There is no denying that the banjo and the guitar have a striking resemblance in appearance. They both have similar necks and headstocks and are stringed instruments. And given the similarity of these two instruments, some people ponder whether a guitarist could simply pick up a banjo and begin playing. I am a member of that group. I therefore made the decision to do some research on this subject. And this is what I discovered.

Learning the banjo will be simpler if you have previous guitar knowledge. To play the banjo, however, guitar players will still require instruction and practice. This is due to how the banjo’s strings are plucked, how chords are fingered, and other playing techniques differ slightly from those used when playing a guitar.

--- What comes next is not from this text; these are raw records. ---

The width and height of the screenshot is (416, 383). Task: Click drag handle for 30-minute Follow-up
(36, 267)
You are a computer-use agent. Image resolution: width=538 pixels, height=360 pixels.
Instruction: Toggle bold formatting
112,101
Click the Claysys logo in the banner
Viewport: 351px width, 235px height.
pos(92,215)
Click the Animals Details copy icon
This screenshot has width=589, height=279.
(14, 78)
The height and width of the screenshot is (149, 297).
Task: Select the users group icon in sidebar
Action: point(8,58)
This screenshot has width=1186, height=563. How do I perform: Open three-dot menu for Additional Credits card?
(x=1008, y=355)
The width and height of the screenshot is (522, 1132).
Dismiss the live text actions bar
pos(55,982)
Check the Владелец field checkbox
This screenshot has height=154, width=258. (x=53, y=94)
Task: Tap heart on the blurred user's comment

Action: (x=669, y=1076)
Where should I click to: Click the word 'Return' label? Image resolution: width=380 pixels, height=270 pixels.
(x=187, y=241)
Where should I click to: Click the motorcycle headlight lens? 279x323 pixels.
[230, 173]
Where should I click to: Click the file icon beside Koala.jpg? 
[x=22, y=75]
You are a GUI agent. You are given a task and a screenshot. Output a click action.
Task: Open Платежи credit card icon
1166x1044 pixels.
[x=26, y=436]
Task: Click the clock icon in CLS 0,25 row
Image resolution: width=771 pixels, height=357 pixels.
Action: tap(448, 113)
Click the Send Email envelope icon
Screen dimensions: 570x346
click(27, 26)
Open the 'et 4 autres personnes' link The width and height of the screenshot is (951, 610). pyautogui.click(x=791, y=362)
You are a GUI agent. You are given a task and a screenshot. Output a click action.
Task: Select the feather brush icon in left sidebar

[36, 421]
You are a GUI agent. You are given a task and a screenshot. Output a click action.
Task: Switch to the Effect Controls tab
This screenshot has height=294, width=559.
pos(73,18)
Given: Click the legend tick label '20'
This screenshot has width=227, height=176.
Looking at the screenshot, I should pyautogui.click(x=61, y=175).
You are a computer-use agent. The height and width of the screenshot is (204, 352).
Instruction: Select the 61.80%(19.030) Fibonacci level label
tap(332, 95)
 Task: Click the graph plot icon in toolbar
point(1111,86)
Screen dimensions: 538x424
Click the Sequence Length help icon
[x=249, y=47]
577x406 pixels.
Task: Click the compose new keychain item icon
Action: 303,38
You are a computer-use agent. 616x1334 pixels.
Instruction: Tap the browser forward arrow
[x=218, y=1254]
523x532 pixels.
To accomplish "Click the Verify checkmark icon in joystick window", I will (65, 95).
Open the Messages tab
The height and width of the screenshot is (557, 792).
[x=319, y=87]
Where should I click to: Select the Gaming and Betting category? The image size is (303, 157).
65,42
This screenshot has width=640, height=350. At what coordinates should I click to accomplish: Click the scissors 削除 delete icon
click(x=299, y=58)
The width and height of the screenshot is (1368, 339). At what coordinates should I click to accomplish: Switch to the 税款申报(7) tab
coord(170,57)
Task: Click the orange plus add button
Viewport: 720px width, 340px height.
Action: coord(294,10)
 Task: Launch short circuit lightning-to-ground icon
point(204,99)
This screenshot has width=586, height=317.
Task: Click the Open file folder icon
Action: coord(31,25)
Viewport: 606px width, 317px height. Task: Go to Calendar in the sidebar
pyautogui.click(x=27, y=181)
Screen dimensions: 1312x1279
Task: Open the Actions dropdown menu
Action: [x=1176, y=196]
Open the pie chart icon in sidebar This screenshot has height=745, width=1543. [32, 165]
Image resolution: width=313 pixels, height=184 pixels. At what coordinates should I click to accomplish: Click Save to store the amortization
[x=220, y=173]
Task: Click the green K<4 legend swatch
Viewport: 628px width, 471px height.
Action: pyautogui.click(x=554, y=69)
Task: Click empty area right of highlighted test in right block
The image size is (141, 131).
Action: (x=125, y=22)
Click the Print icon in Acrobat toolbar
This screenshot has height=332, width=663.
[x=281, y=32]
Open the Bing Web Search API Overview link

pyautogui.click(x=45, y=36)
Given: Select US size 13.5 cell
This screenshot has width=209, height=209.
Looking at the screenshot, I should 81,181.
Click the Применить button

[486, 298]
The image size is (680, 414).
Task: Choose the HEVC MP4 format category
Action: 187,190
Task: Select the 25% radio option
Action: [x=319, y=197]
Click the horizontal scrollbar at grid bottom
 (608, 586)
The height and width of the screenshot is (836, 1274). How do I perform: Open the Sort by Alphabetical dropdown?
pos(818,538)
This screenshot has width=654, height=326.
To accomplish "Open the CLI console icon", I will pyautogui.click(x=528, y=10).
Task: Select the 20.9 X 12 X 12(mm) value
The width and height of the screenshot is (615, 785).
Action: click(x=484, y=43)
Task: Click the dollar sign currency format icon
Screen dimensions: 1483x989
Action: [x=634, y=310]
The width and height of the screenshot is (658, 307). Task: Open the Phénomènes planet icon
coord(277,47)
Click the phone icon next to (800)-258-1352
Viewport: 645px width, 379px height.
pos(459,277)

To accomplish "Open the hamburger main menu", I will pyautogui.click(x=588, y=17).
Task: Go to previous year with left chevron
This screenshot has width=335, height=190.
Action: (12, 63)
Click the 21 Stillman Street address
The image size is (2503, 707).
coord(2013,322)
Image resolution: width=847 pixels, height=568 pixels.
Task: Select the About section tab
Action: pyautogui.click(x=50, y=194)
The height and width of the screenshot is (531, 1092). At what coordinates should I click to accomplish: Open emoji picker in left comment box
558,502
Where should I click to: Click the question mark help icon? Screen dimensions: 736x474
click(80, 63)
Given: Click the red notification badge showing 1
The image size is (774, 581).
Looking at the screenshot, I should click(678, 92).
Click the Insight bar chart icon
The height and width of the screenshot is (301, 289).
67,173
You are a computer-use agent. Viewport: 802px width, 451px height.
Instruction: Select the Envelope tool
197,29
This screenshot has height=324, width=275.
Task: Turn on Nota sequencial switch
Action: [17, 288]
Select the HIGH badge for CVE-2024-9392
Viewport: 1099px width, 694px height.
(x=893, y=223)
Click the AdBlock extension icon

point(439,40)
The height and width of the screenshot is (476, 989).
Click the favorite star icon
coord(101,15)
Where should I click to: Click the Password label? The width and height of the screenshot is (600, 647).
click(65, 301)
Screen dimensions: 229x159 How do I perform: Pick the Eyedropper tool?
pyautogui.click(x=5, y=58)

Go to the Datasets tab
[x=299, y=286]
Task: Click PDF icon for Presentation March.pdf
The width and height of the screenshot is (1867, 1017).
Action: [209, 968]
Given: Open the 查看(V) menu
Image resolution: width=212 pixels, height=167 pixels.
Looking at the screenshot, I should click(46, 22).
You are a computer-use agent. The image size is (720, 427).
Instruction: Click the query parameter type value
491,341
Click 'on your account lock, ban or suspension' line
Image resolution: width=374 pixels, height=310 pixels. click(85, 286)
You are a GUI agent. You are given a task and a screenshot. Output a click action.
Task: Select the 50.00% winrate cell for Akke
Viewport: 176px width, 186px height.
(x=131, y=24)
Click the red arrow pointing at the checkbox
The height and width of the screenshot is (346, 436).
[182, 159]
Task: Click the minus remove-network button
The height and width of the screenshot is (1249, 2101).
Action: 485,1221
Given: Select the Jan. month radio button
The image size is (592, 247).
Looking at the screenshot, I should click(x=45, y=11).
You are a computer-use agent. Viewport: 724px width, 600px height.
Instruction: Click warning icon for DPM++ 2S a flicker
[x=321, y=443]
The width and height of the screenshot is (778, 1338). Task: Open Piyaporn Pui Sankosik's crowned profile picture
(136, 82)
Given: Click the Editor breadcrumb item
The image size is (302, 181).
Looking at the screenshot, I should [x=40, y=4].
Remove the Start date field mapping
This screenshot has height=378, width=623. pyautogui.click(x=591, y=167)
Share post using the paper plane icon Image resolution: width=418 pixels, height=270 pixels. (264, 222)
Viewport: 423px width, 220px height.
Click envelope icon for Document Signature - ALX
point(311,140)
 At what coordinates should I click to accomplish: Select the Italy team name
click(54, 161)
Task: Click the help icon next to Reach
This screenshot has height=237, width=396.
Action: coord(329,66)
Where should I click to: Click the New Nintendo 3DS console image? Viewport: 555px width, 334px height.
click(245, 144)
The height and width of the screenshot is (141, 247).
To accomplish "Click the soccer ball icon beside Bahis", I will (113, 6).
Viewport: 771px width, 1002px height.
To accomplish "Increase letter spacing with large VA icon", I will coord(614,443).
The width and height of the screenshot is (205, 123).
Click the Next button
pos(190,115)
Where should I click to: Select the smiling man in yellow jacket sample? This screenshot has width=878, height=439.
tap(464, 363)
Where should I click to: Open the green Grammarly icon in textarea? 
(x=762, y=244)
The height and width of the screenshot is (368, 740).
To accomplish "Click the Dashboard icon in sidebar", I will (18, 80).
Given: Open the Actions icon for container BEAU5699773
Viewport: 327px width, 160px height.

Similarities Between Banjo and Guitar

Similar-looking musical instruments include the banjo and the guitar. Therefore, it is not strange that some people think a banjo is a kind of guitar. Both musical instruments have a sizable number of components as well.

The head, tuning pegs, nut, fretboard, neck, strings, and bridge are some of these components. These two instruments each feature a belly that aids in amplifying the sound they produce. Both a pick and the fingers can be used to pluck the strings on a banjo and a guitar.

Differences Between Banjo and Guitar

The banjo and the guitar have many characteristics, yet they also differ significantly in some important ways. Let’s look at them now.


A guitar typically has six strings. A banjo can have four, five, or six strings. Additionally, the gauge of the strings on a guitar is generally thicker than that of a banjo. Lighter gauge strings are used on banjos. This indicates that banjo strings are thinner than guitar strings. Banjos have a light gauge, making it easier to fret them and less painful for your fingers. The fingers can more easily handle thinner strings.

The banjo’s strings are attached to the top of a tambourine-like structure that is covered in vellum drum skin. A banjo basically looks like a snare drum with a neck and string. The sound that the strings make is also influenced by their gauge. Guitars generate a rich, deep tone, whilst banjos produce a high-pitched sound.


The diameters and necks of a banjo and a guitar are further differences. In comparison to guitars, banjos are smaller and have bodies that are almost round in shape. In comparison to guitars, banjos have smaller bodies and necks. The long, thin section of wood that runs from the headstock to the body of a string instrument is referred to as the neck.

A banjo’s neck is narrower than a guitar’s. This makes fretting the strings on a banjo somewhat simpler because your hand can reach and move more easily around the neck. As a result, fretting guitar strings is more difficult than fretting banjo strings.


The tuning for guitars is also different from that for banjos. The “Open G tuning” of the common 5-string banjo is G, D, G, B, D. This indicates that the chord G would be played whenever you pluck down on a banjo string without using any other strings. Conversely, the conventional tuning for guitars is E, A, D, G, B, E. Consequently, the open G tuning of banjos produces an open chord as opposed to the normal tuning of guitars.

Both musical instruments sound different as a result of the differing tuning. The guitar and banjo strings are tuned and sound differently, which is the cause of this.